Text section:
..........

SFCFS version would be 5.1SP1 and there would be 3 nodes in the cluster with several database service groups, so in effect SFCFS + single instance Oracle is being used as an alternative to RAC which is a Symantec Use case.  DR is also being used with hardware replication so each database will have its own associated CFS SG so that the CFS SG and database SG pair can be failed independently from other databaes across sites

Lets consider cluster start up first:

Where the CFS primaries are will depend on what order the CFS SGs start and this is independent of where the database SGs start and it doesn't make sense for CFS primary to be on one node and the database on another node as ONLY the database SG is writing to the CFS Mount so it is pointless to send all the meta data across the heartbeats.

Then consider node failover:

Suppose Node 1 fails, then the CFS primaries will move to node 2 or 3 and again the databases will move independently, so again, you really want your CFS primary to be on the same node as the database SG.

..........

(Extracted data entries)

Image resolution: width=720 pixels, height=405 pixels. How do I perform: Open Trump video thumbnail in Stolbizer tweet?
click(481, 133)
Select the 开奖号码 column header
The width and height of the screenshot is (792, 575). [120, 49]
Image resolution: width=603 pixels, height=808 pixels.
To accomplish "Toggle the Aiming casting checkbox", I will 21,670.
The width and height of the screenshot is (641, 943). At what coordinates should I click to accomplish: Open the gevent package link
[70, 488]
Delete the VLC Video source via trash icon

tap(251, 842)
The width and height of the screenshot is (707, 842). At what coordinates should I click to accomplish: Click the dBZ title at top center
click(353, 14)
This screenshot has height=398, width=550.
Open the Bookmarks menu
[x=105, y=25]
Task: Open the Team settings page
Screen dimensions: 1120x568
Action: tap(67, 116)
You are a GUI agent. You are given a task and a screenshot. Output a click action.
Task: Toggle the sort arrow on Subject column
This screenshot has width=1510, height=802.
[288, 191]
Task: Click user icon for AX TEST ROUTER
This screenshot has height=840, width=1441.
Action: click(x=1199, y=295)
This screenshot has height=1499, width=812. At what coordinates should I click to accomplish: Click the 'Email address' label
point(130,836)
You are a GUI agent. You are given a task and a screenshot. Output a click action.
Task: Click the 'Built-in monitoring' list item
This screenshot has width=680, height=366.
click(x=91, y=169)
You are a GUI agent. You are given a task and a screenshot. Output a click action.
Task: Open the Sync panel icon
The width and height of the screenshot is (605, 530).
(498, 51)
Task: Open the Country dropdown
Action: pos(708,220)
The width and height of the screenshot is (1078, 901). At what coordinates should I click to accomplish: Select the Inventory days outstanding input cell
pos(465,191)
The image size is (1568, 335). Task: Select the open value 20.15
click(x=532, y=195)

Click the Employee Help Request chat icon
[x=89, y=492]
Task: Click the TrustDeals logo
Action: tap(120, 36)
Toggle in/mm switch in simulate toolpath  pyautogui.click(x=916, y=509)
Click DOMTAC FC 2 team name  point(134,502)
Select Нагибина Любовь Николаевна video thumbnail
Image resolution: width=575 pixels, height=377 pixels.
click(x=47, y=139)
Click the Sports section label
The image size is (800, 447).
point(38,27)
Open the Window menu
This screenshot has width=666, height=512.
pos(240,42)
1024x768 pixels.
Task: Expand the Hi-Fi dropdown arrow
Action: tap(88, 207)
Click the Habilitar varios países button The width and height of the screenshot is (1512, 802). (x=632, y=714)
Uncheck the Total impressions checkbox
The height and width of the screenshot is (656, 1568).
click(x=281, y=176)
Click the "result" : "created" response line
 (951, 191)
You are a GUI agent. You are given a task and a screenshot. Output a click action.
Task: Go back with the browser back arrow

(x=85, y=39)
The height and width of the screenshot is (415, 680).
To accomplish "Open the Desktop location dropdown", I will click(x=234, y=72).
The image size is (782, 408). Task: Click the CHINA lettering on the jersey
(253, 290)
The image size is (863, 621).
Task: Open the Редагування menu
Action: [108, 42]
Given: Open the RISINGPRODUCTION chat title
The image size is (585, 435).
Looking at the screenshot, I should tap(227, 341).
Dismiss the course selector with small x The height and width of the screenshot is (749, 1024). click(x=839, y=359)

..........

Work required:
Can you reproduce the post above on placing CFS primaries alongside database service groups, word for word?

Exercise result:
SFCFS version would be 5.1SP1 and there would be 3 nodes in the cluster with several database service groups, so in effect SFCFS + single instance Oracle is being used as an alternative to RAC which is a Symantec Use case.  DR is also being used with hardware replication so each database will have its own associated CFS SG so that the CFS SG and database SG pair can be failed independently from other databaes across sites

Lets consider cluster start up first:

Where the CFS primaries are will depend on what order the CFS SGs start and this is independent of where the database SGs start and it doesn't make sense for CFS primary to be on one node and the database on another node as ONLY the database SG is writing to the CFS Mount so it is pointless to send all the meta data across the heartbeats.

Then consider node failover:

Suppose Node 1 fails, then the CFS primaries will move to node 2 or 3 and again the databases will move independently, so again, you really want your CFS primary to be on the same node as the database SG.